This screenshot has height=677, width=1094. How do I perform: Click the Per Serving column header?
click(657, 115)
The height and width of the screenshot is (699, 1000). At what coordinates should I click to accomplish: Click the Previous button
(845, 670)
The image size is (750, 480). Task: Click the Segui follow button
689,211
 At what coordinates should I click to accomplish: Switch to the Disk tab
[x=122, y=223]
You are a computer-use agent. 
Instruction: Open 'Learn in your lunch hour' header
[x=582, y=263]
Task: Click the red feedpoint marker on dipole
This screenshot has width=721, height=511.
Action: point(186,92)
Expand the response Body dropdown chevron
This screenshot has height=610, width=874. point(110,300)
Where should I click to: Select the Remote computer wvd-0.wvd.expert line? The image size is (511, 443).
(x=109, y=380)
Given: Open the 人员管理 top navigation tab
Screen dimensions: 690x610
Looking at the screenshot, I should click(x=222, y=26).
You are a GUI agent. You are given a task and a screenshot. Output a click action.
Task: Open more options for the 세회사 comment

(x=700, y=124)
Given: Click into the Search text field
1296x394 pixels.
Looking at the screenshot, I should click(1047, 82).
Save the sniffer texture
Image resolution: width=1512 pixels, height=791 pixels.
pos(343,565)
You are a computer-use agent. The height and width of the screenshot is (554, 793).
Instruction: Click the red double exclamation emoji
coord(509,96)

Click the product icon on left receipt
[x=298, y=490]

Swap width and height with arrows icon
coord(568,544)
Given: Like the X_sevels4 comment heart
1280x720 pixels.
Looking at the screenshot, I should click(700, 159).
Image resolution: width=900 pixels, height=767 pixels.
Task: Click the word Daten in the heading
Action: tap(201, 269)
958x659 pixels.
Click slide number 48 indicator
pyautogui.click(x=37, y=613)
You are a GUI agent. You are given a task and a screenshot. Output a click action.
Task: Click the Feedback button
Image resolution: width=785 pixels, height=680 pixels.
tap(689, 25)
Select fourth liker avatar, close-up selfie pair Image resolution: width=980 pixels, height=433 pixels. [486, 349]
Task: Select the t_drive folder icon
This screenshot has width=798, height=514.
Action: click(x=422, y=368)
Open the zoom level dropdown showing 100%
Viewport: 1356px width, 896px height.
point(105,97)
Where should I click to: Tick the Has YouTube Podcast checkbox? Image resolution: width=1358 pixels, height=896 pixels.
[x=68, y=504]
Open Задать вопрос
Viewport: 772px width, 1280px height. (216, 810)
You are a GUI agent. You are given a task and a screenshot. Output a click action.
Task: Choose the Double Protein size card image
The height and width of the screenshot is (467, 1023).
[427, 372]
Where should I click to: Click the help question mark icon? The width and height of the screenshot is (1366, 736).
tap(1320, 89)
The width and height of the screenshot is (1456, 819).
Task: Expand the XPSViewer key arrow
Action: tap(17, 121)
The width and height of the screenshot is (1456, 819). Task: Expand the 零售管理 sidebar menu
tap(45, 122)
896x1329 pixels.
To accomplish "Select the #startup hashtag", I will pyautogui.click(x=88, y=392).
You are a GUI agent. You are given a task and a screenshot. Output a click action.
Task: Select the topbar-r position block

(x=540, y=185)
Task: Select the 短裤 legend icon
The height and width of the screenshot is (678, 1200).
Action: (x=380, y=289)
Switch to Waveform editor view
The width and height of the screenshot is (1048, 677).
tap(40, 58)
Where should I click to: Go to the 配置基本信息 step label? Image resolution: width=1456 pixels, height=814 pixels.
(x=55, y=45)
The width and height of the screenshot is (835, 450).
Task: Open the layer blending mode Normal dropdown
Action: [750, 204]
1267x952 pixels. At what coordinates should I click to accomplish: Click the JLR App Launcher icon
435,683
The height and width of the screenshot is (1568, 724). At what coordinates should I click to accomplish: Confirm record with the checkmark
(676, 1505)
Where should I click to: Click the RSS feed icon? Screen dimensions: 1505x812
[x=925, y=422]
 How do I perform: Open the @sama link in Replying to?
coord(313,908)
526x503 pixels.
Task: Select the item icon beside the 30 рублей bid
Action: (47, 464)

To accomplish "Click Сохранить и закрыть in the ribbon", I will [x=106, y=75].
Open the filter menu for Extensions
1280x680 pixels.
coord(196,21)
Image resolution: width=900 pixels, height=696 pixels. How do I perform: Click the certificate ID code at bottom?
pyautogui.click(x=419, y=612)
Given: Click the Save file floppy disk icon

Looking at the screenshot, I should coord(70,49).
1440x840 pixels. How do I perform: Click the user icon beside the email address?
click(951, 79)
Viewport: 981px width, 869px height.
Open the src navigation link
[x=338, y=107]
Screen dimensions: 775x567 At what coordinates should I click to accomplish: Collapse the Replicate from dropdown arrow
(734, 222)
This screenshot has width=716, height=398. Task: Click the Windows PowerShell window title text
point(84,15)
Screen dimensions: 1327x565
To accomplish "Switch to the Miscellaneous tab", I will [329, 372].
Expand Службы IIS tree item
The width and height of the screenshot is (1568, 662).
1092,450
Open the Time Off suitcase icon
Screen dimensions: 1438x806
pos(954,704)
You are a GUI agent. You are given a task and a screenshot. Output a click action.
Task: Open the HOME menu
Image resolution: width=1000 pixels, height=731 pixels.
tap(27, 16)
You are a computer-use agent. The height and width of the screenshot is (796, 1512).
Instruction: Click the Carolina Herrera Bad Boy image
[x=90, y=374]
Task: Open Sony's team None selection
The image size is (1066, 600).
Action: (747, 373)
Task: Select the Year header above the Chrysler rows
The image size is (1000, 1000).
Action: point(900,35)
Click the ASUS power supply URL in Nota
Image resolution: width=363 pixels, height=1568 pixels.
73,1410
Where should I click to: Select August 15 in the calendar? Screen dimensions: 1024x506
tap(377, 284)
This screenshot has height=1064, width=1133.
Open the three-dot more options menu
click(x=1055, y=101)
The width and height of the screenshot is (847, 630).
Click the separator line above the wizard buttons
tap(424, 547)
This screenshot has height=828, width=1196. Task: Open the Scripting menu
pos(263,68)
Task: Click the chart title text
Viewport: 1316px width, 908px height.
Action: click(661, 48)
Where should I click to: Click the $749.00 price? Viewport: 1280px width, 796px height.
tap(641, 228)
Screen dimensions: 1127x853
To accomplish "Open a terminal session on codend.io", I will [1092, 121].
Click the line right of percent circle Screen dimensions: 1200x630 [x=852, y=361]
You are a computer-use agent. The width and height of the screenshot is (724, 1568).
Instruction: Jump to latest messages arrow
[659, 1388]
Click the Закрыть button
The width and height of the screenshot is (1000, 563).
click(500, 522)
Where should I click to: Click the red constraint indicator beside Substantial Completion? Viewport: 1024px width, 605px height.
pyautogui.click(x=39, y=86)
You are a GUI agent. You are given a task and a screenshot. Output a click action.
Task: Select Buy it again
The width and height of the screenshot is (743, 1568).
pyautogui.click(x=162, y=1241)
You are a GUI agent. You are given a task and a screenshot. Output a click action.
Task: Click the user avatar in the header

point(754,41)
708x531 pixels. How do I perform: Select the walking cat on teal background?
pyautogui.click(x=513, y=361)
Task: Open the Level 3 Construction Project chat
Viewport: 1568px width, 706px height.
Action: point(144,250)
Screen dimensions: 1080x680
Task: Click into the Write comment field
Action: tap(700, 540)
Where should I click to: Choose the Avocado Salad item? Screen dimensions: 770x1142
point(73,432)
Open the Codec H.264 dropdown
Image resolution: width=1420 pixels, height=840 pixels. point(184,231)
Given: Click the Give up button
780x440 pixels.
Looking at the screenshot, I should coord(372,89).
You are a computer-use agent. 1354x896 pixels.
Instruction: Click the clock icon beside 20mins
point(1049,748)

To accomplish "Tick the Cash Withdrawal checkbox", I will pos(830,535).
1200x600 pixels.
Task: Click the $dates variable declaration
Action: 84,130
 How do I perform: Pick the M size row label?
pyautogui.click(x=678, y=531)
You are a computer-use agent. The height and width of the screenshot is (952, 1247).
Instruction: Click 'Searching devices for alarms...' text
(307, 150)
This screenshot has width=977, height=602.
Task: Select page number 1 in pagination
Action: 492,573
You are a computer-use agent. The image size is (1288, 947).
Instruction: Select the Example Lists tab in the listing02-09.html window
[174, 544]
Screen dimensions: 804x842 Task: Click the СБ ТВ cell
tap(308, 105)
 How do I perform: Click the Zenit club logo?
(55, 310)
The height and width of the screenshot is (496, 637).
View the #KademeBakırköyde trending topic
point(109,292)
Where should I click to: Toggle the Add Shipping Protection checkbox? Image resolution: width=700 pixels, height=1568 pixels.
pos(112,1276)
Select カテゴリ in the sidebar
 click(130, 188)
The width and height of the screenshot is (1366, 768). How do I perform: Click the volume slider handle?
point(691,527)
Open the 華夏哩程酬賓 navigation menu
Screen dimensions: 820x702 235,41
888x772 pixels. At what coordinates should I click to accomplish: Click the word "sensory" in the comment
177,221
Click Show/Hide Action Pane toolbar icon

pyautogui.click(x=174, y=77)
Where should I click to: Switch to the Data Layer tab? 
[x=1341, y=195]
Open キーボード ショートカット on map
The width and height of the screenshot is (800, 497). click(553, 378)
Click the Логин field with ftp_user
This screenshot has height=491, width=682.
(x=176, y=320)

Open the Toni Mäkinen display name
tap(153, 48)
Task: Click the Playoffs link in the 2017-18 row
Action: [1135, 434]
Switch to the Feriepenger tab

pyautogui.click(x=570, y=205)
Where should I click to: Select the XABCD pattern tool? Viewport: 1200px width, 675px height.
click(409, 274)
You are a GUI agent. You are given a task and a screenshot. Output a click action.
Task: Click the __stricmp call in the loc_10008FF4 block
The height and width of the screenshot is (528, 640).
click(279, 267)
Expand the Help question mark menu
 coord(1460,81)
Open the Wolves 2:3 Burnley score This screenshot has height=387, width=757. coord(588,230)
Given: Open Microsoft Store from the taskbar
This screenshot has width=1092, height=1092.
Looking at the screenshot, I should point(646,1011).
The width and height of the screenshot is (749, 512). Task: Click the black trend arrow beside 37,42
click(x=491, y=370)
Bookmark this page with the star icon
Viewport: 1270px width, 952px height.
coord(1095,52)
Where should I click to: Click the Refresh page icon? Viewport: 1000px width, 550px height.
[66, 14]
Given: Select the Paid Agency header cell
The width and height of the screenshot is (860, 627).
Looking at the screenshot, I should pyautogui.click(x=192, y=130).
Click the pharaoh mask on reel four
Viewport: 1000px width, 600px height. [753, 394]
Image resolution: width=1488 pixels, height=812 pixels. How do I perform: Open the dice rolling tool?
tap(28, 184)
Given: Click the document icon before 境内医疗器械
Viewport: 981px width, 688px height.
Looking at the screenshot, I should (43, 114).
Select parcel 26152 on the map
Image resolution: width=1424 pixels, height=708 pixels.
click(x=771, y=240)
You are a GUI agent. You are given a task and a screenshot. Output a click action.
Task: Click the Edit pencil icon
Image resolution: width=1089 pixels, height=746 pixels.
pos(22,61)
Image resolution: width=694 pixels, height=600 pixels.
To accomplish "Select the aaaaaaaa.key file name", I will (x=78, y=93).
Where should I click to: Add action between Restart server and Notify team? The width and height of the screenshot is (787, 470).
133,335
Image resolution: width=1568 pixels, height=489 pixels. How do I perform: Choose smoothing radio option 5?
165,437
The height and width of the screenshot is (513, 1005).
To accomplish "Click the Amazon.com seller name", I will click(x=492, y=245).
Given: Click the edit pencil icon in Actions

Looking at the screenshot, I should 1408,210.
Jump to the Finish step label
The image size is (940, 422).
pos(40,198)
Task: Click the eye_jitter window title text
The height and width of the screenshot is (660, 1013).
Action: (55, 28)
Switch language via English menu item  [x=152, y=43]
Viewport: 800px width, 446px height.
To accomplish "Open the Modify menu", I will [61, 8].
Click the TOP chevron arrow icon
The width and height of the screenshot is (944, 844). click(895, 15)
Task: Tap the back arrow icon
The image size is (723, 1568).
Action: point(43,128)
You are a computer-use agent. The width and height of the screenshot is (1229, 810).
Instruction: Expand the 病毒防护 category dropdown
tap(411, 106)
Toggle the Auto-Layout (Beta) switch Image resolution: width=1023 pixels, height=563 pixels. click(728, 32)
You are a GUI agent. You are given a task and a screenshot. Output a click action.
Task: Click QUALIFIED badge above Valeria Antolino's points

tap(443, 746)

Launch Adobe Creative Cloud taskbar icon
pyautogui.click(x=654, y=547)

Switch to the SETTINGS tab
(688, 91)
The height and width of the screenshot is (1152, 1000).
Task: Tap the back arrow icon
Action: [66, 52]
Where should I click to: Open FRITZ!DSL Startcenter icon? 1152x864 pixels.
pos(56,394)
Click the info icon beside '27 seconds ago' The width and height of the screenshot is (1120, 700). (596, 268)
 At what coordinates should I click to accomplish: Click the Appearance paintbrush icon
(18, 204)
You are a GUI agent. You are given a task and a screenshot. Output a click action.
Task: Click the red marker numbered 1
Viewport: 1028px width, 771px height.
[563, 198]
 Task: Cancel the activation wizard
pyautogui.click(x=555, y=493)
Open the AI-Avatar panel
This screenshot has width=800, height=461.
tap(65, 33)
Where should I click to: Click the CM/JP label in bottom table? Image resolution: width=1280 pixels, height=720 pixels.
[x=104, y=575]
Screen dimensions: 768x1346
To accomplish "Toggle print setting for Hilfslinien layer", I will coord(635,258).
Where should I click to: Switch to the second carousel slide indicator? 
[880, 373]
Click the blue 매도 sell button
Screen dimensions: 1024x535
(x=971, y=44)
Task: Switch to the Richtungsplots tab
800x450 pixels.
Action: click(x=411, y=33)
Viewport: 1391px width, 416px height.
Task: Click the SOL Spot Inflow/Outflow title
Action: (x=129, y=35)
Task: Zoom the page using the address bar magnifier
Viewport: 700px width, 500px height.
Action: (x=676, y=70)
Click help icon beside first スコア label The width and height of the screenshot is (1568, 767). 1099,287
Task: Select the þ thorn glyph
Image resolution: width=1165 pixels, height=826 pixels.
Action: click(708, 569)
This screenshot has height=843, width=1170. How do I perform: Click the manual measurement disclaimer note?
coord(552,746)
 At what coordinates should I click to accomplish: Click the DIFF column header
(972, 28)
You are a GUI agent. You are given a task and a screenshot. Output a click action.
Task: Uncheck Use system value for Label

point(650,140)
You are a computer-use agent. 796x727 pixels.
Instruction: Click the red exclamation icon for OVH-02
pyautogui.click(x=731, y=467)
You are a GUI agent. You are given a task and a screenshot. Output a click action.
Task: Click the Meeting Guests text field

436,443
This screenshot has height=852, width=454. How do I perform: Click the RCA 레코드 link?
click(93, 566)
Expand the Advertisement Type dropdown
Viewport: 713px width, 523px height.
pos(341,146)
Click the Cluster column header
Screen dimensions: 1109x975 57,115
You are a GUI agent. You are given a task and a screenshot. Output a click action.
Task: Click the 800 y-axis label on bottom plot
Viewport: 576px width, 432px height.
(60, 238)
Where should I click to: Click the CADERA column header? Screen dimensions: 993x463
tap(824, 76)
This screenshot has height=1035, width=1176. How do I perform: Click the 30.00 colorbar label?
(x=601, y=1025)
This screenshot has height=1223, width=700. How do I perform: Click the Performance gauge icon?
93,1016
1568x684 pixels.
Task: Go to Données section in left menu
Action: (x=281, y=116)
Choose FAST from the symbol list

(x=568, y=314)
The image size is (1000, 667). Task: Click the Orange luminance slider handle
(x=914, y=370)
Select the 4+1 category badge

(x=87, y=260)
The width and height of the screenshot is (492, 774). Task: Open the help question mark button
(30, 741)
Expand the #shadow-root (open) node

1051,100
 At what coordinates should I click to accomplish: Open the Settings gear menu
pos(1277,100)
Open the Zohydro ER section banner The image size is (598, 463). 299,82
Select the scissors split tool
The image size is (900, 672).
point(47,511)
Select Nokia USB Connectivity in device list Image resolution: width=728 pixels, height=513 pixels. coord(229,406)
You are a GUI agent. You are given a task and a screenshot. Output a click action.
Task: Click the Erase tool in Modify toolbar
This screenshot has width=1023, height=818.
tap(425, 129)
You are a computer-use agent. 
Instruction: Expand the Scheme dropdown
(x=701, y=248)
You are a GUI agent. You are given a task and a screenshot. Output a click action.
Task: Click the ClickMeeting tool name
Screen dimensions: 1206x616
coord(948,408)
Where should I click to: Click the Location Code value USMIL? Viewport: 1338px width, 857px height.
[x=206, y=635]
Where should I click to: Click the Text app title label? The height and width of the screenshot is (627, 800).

# [EXERCISE GOAL]
The answer is each line from the entries above in which the word "Modify" occurs.

# [TASK RESULT]
To accomplish "Open the Modify menu", I will [61, 8].
Task: Click the Erase tool in Modify toolbar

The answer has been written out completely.